You are viewing a plain text version of this content. The canonical link for it is here.
Posted to dev@uima.apache.org by Srinivas Yerram <sr...@motivitylabs.com> on 2014/11/22 18:33:46 UTC
UIMA framework annotators multiple languages support clarifications
Dear Sir / Madam,
My core use cases are related to email data parsing, which are in different templates and in different languages. Which I need to extract useful information through UIMA annotators or any other plugin components. Scalability and clustering is high priority in my use case.
I would like to get clarification on apache UIMA framework as mentioned in below:
Whether UIMA framework annotators or any plug-in components will support for multi-language(like English,French,Arabic,Chinese etc) to parse the email contents ?
Whether can I integrate Stanford NLP libraries can be used as a plugin for apache UIMA framework components ?
I will appreciate for any quick response on this. Thanks
Regards,
Srinivas Yerram
Re: UIMA framework annotators multiple languages support clarifications
Posted by Richard Eckart de Castilho <re...@apache.org>.
On 23.11.2014, at 14:27, Srinivas Yerram <sr...@motivitylabs.com> wrote:
> Thank you so much Richard for your response.
>
> I have couple of question on apache UIMA features as ....
>
> 1.Does apache UIMA support for multi languages(non English like Chinese,French,Arabic etc..) text analysis ?

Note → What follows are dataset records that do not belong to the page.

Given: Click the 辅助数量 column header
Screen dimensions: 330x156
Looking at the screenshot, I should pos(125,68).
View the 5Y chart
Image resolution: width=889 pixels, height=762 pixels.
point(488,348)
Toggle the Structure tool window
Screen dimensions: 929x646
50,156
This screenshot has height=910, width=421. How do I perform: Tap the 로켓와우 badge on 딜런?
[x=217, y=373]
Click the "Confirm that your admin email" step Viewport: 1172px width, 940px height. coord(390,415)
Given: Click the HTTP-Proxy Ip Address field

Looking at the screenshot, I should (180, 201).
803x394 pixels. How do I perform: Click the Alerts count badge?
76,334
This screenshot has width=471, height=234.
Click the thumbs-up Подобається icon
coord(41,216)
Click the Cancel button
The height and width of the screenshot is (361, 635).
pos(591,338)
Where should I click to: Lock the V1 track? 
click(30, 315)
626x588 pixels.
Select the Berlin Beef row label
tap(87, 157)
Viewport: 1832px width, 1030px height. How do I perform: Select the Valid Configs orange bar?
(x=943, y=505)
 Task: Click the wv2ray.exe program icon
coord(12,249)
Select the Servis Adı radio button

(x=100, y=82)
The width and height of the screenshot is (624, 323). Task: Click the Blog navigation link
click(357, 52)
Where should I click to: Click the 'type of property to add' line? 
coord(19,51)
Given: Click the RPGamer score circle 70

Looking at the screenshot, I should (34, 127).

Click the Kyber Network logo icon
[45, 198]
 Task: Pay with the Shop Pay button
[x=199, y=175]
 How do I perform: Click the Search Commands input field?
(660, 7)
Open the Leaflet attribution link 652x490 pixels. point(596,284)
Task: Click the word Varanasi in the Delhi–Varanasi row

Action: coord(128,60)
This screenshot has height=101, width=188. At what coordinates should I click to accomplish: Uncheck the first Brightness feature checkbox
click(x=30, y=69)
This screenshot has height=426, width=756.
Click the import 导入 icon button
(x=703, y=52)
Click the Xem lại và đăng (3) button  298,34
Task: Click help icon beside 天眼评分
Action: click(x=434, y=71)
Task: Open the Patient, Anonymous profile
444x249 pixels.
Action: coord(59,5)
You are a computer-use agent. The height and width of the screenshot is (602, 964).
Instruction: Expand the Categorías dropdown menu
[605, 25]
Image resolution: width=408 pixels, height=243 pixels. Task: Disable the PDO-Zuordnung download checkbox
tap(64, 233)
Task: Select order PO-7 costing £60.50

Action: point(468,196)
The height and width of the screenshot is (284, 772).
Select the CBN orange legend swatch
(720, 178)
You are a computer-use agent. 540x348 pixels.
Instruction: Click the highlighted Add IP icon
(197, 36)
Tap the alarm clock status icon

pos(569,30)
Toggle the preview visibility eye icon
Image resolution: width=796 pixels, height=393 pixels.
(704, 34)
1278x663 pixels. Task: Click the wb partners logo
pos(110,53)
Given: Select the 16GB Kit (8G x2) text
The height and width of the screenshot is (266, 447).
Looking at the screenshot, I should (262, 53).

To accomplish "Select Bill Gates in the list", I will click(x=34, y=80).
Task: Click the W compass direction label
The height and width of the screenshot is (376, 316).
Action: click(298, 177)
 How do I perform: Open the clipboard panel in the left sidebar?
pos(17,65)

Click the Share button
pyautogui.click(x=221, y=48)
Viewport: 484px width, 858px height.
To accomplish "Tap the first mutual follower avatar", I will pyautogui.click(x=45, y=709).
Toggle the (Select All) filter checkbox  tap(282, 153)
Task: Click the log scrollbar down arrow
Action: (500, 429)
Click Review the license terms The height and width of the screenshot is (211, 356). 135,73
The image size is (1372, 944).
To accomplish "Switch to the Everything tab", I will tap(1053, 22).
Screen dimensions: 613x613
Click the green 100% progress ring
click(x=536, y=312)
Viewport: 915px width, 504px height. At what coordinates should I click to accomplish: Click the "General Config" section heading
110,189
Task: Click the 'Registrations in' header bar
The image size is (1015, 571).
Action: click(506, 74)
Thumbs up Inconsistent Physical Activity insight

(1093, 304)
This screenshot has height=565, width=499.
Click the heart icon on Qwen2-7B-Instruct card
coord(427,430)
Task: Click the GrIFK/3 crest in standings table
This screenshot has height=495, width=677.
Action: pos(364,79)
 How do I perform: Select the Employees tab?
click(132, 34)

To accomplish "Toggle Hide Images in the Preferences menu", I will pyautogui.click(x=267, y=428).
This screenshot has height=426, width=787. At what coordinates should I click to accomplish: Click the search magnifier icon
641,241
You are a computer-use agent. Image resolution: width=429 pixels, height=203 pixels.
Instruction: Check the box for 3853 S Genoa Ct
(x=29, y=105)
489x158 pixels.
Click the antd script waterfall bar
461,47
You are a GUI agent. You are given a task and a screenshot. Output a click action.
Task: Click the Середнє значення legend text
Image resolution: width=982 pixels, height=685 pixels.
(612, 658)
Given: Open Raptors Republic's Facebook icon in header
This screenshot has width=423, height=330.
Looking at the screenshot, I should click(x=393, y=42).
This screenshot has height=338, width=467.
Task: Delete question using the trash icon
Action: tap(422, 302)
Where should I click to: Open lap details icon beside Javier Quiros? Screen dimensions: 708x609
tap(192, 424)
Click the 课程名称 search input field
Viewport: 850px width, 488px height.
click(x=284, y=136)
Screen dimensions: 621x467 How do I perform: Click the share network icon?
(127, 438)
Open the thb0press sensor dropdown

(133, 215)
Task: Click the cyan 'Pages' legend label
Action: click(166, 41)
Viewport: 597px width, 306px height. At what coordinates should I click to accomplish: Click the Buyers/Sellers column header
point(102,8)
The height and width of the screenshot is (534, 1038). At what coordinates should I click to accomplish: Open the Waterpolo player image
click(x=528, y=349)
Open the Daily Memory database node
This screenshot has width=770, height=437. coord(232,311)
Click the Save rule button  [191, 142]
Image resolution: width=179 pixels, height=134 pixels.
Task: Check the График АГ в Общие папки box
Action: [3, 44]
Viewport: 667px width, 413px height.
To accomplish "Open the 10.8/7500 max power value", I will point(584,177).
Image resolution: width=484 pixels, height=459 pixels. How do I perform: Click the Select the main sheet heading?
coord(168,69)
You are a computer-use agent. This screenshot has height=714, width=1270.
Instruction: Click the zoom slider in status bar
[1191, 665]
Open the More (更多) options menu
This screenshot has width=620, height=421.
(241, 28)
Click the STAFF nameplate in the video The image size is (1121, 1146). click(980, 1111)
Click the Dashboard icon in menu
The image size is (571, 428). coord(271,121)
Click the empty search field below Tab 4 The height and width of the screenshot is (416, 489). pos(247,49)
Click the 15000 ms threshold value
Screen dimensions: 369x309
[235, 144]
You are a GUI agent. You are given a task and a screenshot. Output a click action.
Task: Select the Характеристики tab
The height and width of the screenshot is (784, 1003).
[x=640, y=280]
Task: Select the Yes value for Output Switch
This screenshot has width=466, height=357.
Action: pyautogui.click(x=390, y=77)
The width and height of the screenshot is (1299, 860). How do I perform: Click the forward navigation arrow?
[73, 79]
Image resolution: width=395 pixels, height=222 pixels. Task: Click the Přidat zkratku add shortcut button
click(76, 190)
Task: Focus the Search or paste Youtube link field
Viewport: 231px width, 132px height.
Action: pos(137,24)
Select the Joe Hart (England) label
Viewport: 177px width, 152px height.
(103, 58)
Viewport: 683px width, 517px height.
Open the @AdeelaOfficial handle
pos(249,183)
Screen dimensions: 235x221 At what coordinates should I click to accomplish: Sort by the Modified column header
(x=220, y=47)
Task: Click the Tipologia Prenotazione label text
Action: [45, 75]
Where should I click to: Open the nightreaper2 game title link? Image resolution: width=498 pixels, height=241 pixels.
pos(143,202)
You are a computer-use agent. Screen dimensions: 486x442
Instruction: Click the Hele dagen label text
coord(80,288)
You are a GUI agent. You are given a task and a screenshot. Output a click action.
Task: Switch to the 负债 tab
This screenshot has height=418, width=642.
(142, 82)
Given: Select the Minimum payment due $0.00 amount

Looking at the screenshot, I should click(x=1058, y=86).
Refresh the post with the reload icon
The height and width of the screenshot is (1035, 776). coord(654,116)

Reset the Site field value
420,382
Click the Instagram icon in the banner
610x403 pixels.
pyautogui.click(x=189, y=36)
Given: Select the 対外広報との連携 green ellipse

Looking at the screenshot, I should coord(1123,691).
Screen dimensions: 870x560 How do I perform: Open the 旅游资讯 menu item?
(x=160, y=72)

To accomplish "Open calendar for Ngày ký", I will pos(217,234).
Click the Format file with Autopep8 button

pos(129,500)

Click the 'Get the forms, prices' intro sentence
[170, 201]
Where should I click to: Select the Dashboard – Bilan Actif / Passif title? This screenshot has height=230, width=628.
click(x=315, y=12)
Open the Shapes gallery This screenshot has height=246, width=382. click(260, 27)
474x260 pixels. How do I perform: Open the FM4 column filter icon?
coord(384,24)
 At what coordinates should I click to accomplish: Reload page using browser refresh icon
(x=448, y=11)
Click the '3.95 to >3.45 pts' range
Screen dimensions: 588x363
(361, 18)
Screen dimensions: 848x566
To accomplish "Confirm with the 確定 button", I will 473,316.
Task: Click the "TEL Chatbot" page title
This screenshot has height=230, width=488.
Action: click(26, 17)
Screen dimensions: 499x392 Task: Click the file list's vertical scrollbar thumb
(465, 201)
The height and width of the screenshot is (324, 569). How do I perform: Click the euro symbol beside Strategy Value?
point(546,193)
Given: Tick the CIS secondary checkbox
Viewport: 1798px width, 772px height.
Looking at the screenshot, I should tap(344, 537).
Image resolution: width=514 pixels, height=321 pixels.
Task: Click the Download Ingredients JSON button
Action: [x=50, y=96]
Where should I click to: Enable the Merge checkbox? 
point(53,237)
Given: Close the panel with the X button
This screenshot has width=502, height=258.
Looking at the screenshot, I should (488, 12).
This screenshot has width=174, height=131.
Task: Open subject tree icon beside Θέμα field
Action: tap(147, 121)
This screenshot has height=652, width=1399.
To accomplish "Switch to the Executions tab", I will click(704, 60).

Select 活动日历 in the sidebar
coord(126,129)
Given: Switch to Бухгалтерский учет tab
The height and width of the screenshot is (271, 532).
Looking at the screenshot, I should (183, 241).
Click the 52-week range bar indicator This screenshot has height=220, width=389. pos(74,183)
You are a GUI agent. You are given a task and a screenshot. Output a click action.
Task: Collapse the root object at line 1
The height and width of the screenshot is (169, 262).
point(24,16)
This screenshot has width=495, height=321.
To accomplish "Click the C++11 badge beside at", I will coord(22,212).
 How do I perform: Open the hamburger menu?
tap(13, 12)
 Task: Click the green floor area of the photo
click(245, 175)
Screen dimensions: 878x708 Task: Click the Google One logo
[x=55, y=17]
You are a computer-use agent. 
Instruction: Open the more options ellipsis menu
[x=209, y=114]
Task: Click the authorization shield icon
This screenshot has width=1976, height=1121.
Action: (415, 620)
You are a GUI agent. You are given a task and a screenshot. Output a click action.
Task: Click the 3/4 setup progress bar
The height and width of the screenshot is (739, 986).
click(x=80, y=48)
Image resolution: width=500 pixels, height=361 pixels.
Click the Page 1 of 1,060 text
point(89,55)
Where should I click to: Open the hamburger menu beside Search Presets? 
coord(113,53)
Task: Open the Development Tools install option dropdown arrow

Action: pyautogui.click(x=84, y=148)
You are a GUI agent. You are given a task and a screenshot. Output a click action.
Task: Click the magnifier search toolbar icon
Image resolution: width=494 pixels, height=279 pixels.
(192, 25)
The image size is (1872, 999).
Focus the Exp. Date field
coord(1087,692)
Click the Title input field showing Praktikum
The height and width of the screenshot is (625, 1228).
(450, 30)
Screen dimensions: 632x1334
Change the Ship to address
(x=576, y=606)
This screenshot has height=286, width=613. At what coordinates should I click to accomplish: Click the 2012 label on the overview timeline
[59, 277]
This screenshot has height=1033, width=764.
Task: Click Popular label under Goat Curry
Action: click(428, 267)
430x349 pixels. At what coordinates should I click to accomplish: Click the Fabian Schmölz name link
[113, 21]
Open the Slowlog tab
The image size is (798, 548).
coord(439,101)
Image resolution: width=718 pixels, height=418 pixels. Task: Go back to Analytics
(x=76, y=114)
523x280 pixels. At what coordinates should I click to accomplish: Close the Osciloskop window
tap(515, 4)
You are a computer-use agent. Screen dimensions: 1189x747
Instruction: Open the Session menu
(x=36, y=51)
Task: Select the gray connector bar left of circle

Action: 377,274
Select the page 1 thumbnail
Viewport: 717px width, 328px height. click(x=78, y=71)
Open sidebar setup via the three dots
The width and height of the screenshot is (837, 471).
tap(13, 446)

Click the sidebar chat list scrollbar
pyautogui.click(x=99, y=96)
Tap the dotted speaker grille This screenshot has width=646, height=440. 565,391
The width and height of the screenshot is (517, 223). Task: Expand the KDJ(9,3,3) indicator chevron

Apache UIMA is language agnostic. It depends on the actual components if and how multi-language support is realized.
E.g. the DKPro Core components look at what language a document is in and then try to automatically
load a suitable model for processing the document.
> 2.Does have any official documentation to integrate Stanford NLP with apache UIMA framework ?
If non-Apache counts also as "official", then maybe this one:
https://code.google.com/p/dkpro-core-asl/wiki/StanfordCoreComponents
> 3. Does have any official documentation info on openNLP with apache UIMA framework ?
http://opennlp.apache.org/documentation/1.5.3/manual/opennlp.html#org.apche.opennlp.uima
Cheers,
-- Richard
RE: UIMA framework annotators multiple languages support
clarifications
Posted by Srinivas Yerram <sr...@motivitylabs.com>.
Thank you so much Richard for your response.
I have couple of question on apache UIMA features as ....
1.Does apache UIMA support for multi languages(non English like Chinese,French,Arabic etc..) text analysis ?
2.Does have any official documentation to integrate Stanford NLP with apache UIMA framework ?
3. Does have any official documentation info on openNLP with apache UIMA framework ?
I appreciate for any response on above clarifications.
Thanks & Regards,
Srinivas Yerram
-----Original Message-----
From: Richard Eckart de Castilho [mailto:rec@apache.org]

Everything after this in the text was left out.